▼▼▼

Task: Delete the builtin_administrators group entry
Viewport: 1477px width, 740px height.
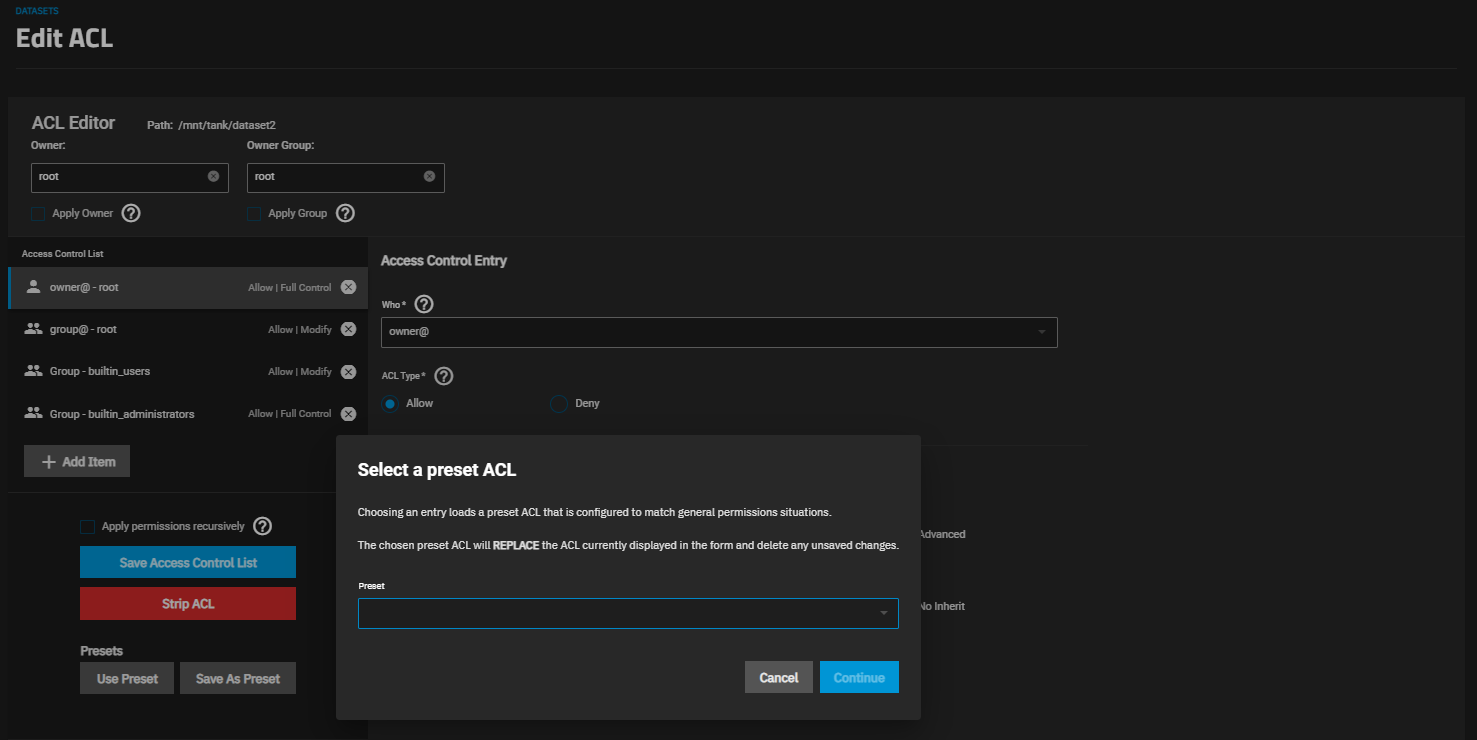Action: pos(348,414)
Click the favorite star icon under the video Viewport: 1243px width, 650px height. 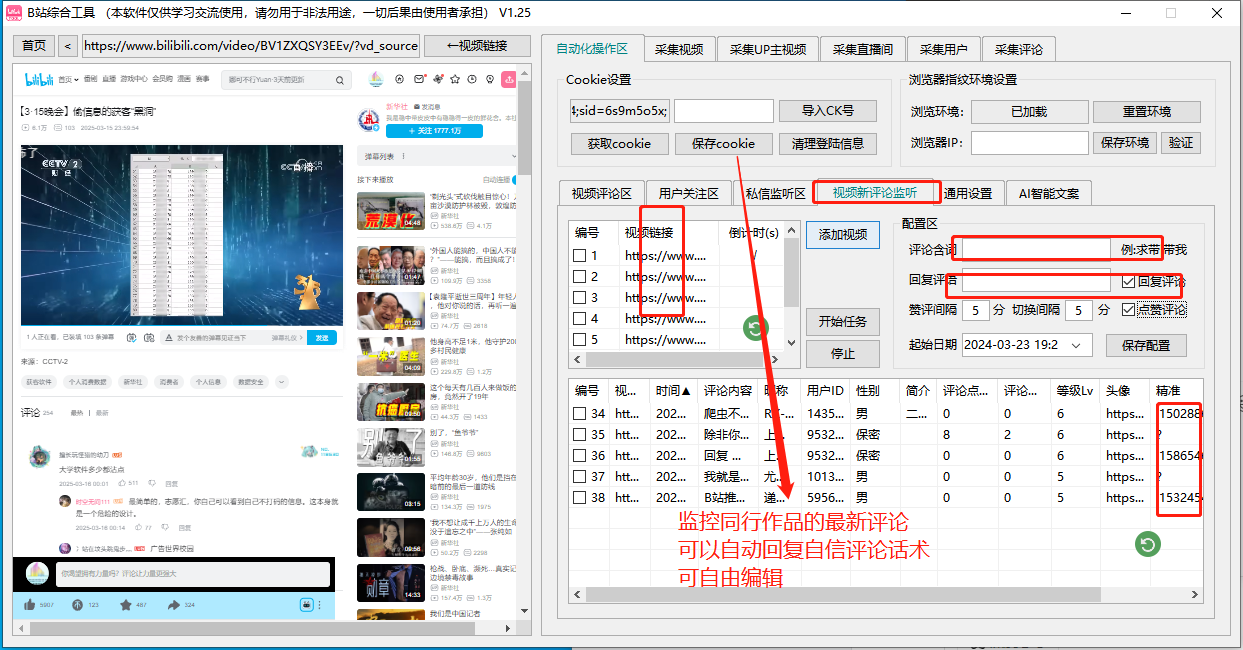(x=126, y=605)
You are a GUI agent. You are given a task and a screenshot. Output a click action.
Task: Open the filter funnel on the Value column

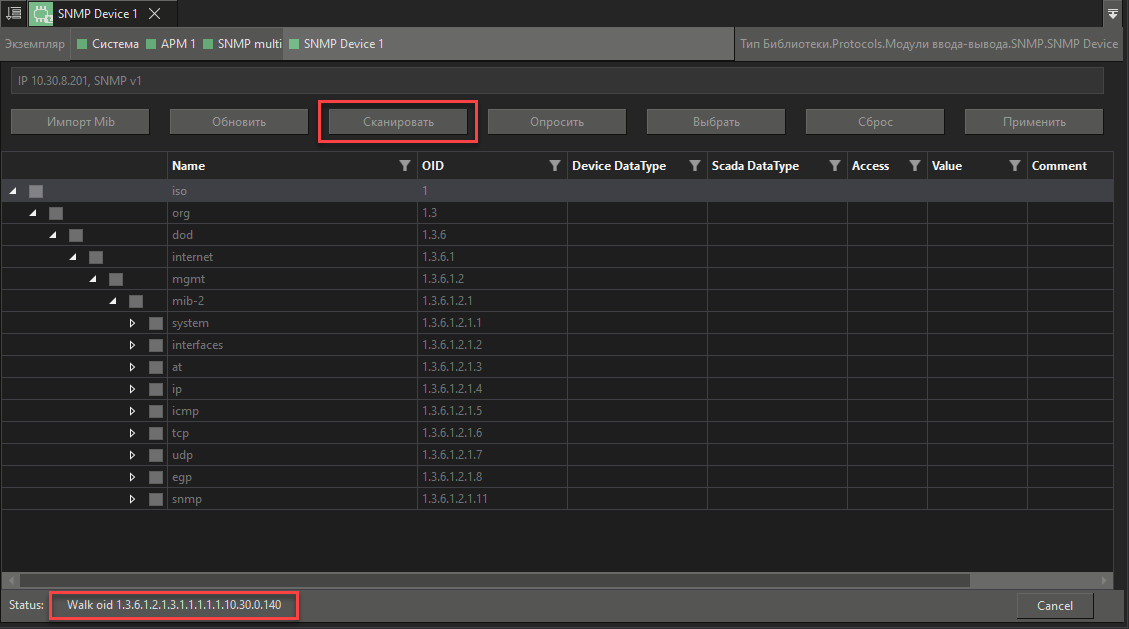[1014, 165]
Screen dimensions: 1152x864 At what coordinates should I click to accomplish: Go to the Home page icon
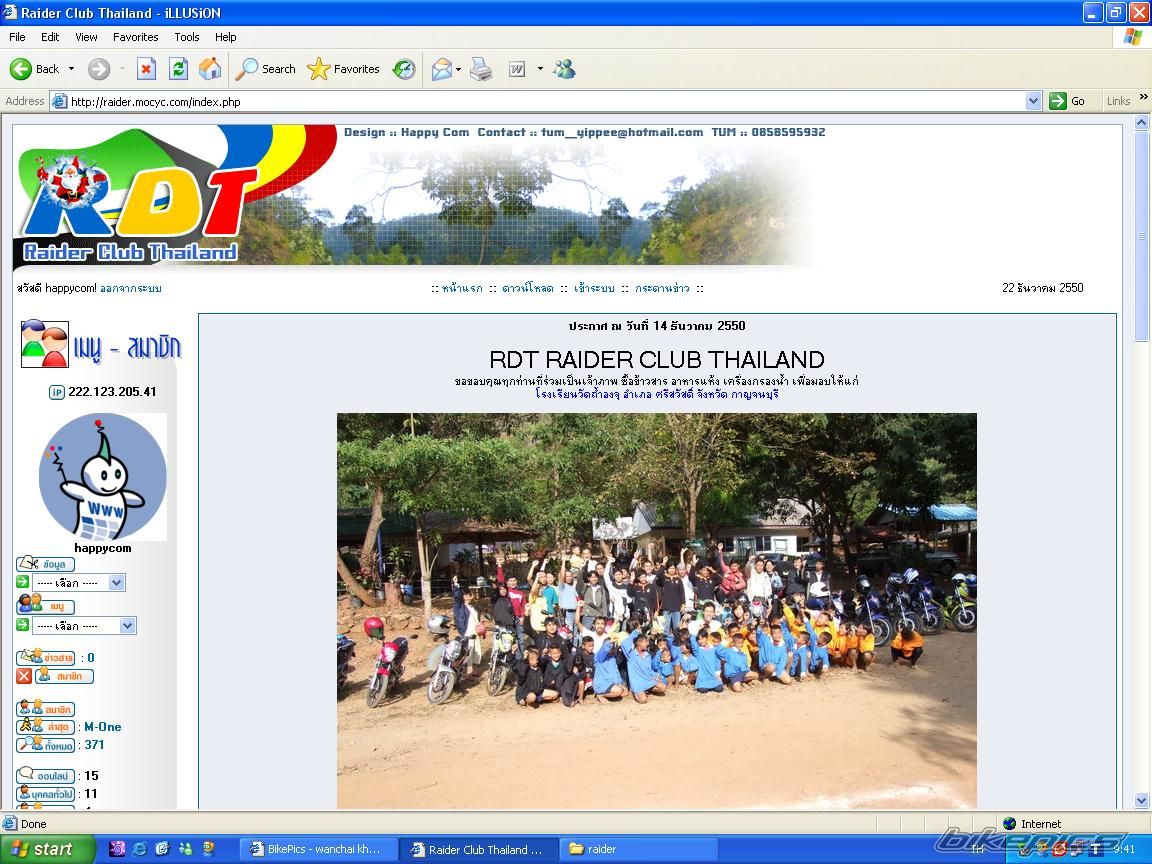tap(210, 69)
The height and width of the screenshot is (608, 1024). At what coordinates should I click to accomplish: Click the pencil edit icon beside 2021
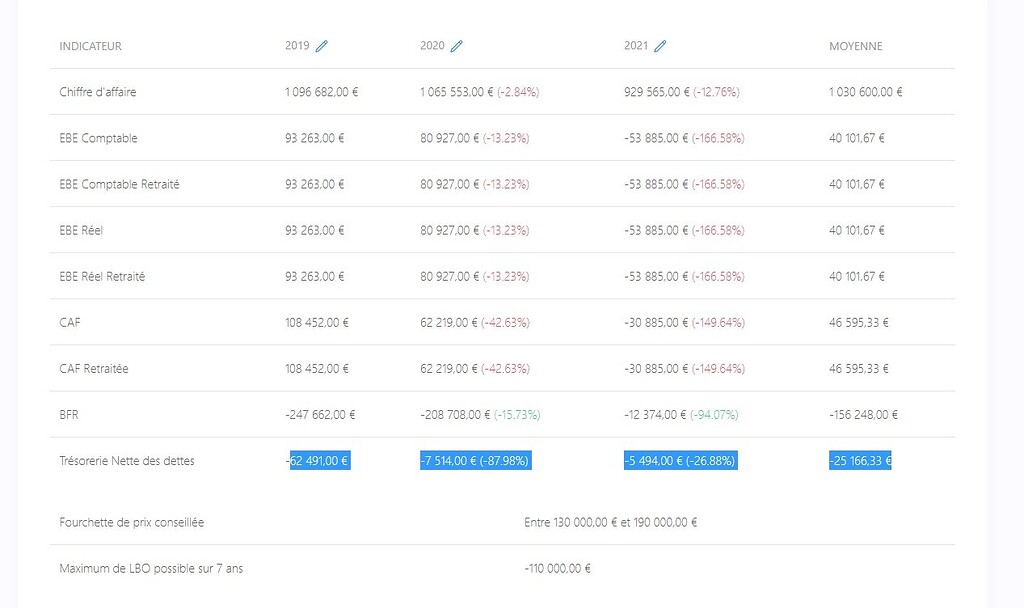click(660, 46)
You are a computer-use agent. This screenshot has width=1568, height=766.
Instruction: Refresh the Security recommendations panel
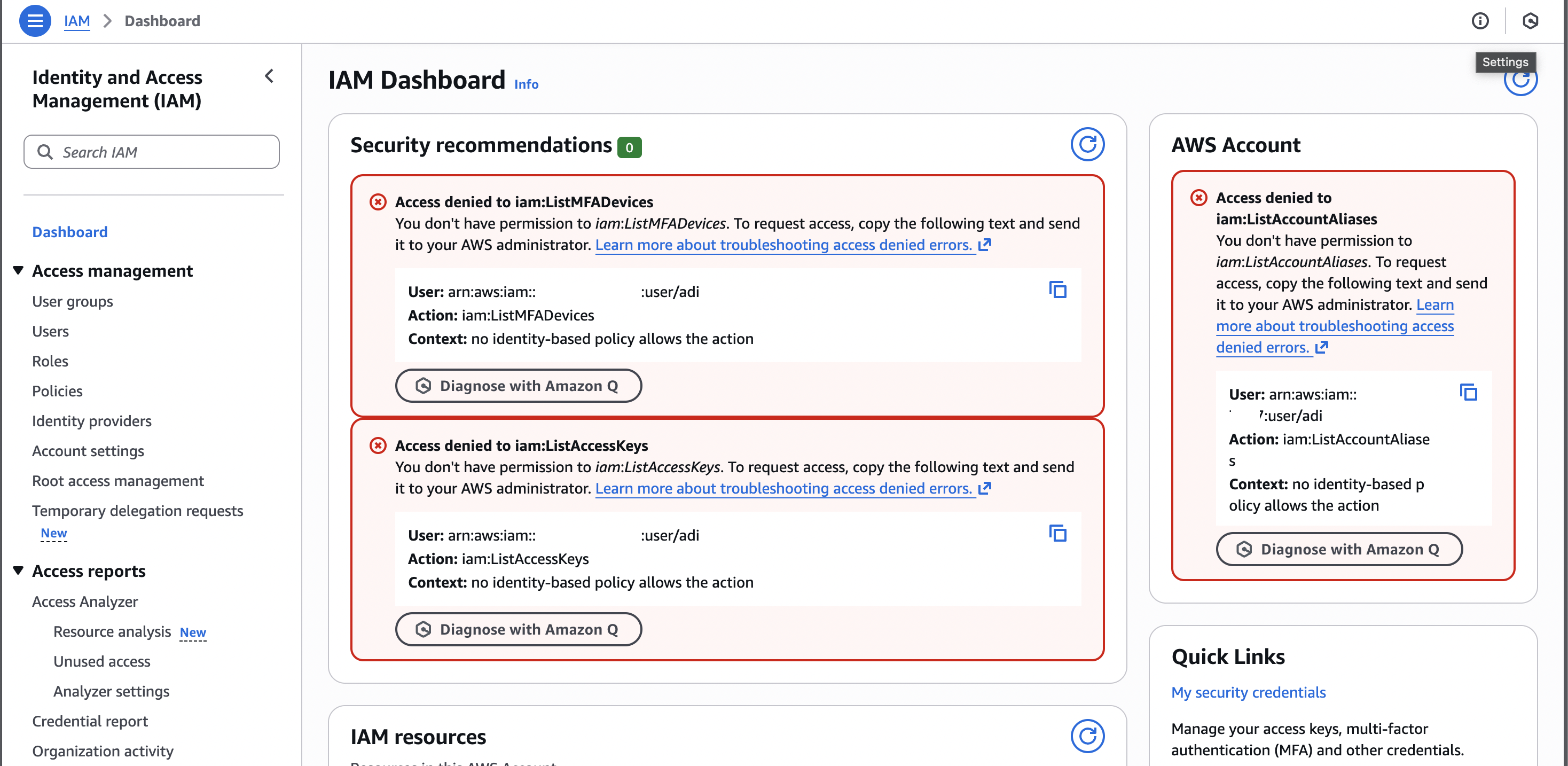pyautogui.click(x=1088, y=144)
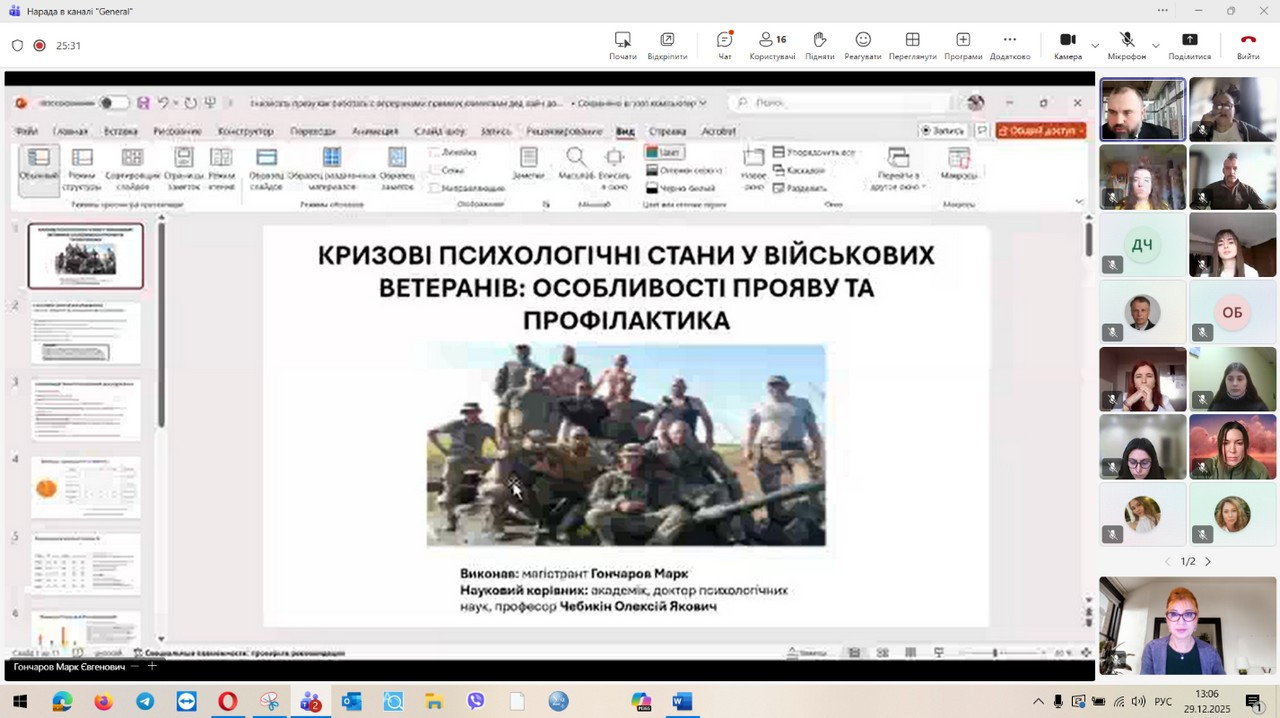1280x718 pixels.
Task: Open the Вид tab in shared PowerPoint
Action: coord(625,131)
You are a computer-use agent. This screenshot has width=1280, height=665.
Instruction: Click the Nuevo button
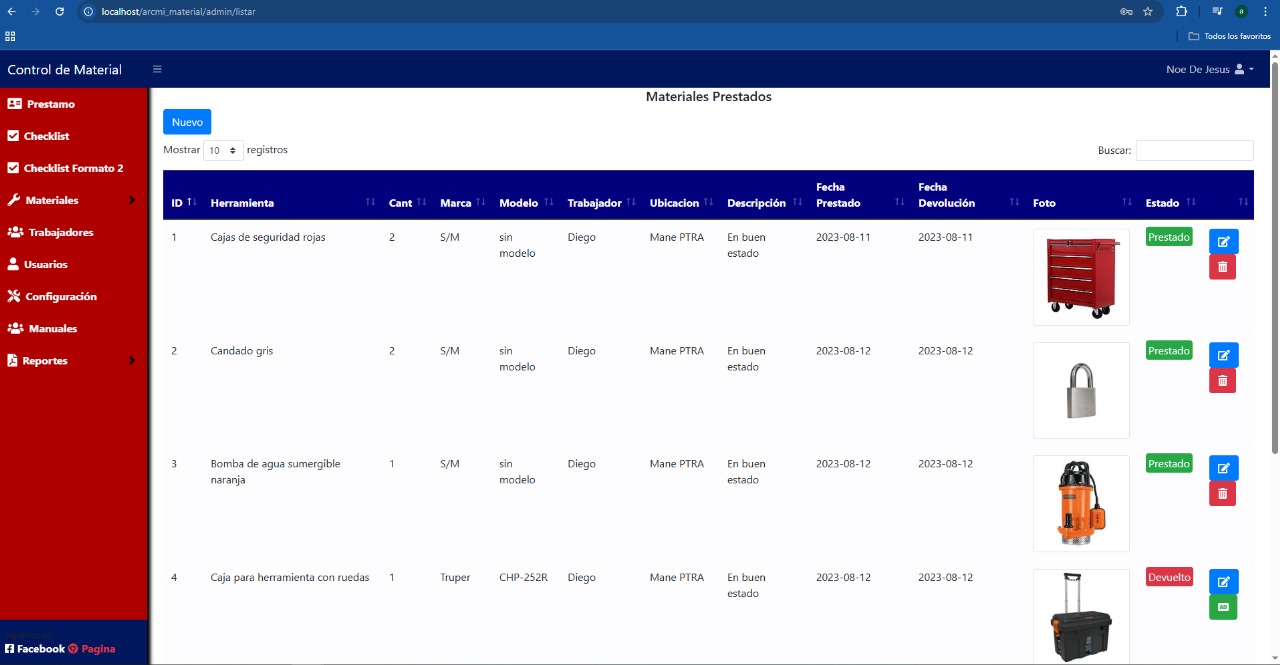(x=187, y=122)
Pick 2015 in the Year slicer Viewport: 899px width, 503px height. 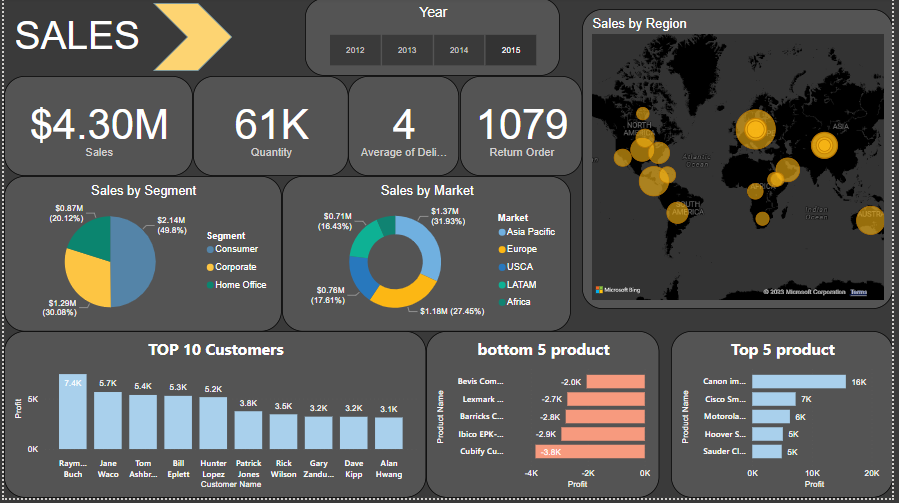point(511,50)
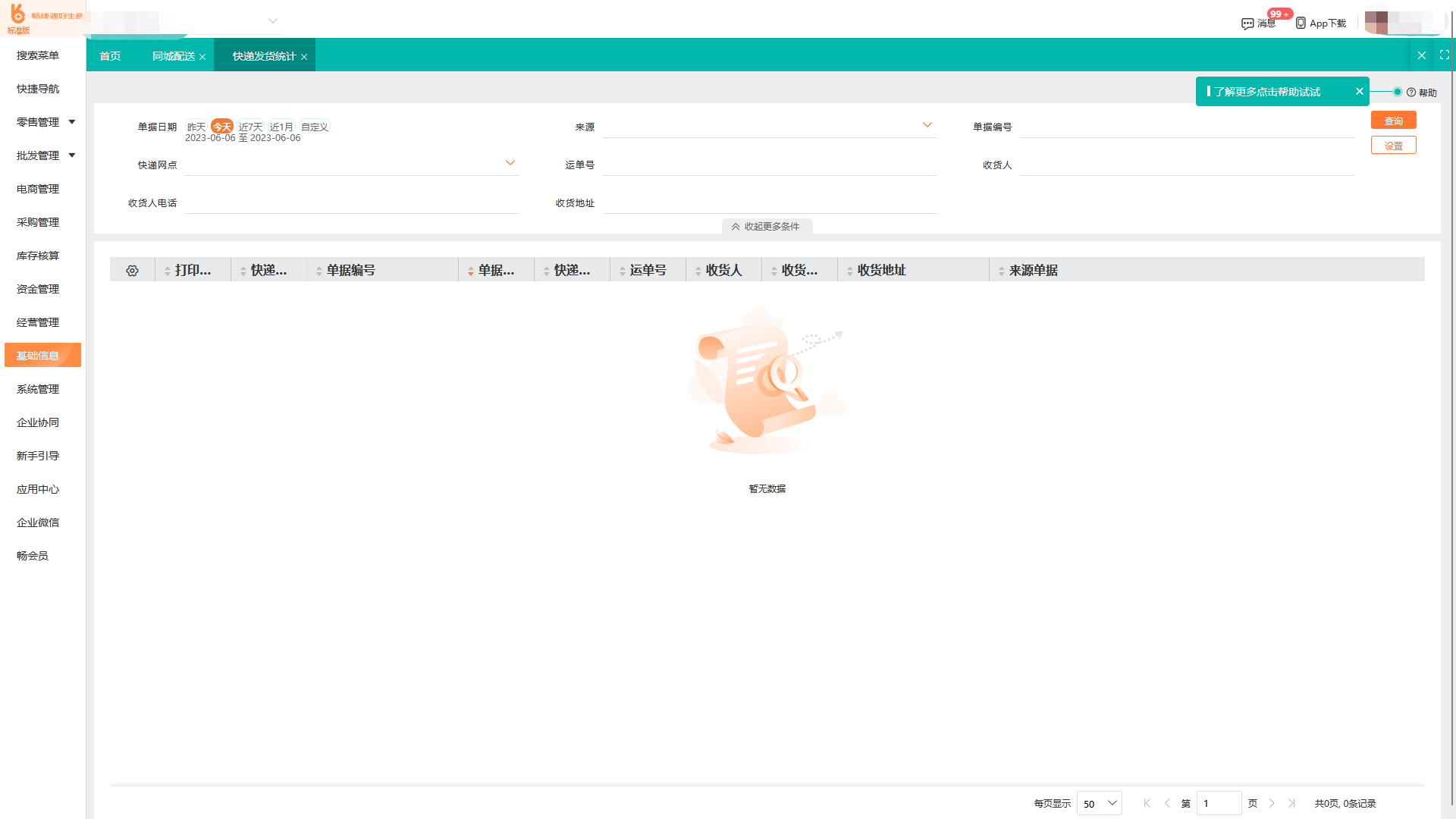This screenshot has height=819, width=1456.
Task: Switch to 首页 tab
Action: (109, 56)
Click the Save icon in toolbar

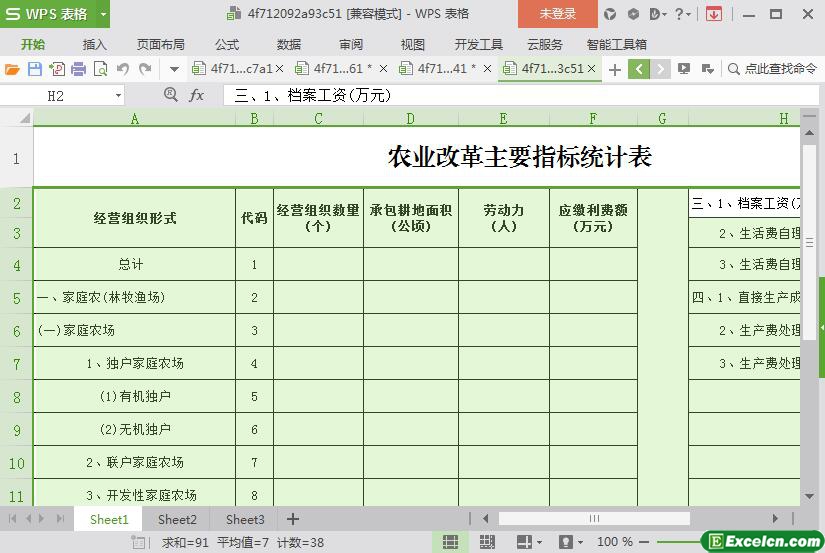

▲▲▲

• [Work instructions]:
The lines of the records that contain the string "computer" should be located and copied.

• [Solution to this task]:
You are a computer-use agent. This screenshot has width=1568, height=766.
You are a computer-use agent. This screenshot has width=1280, height=665.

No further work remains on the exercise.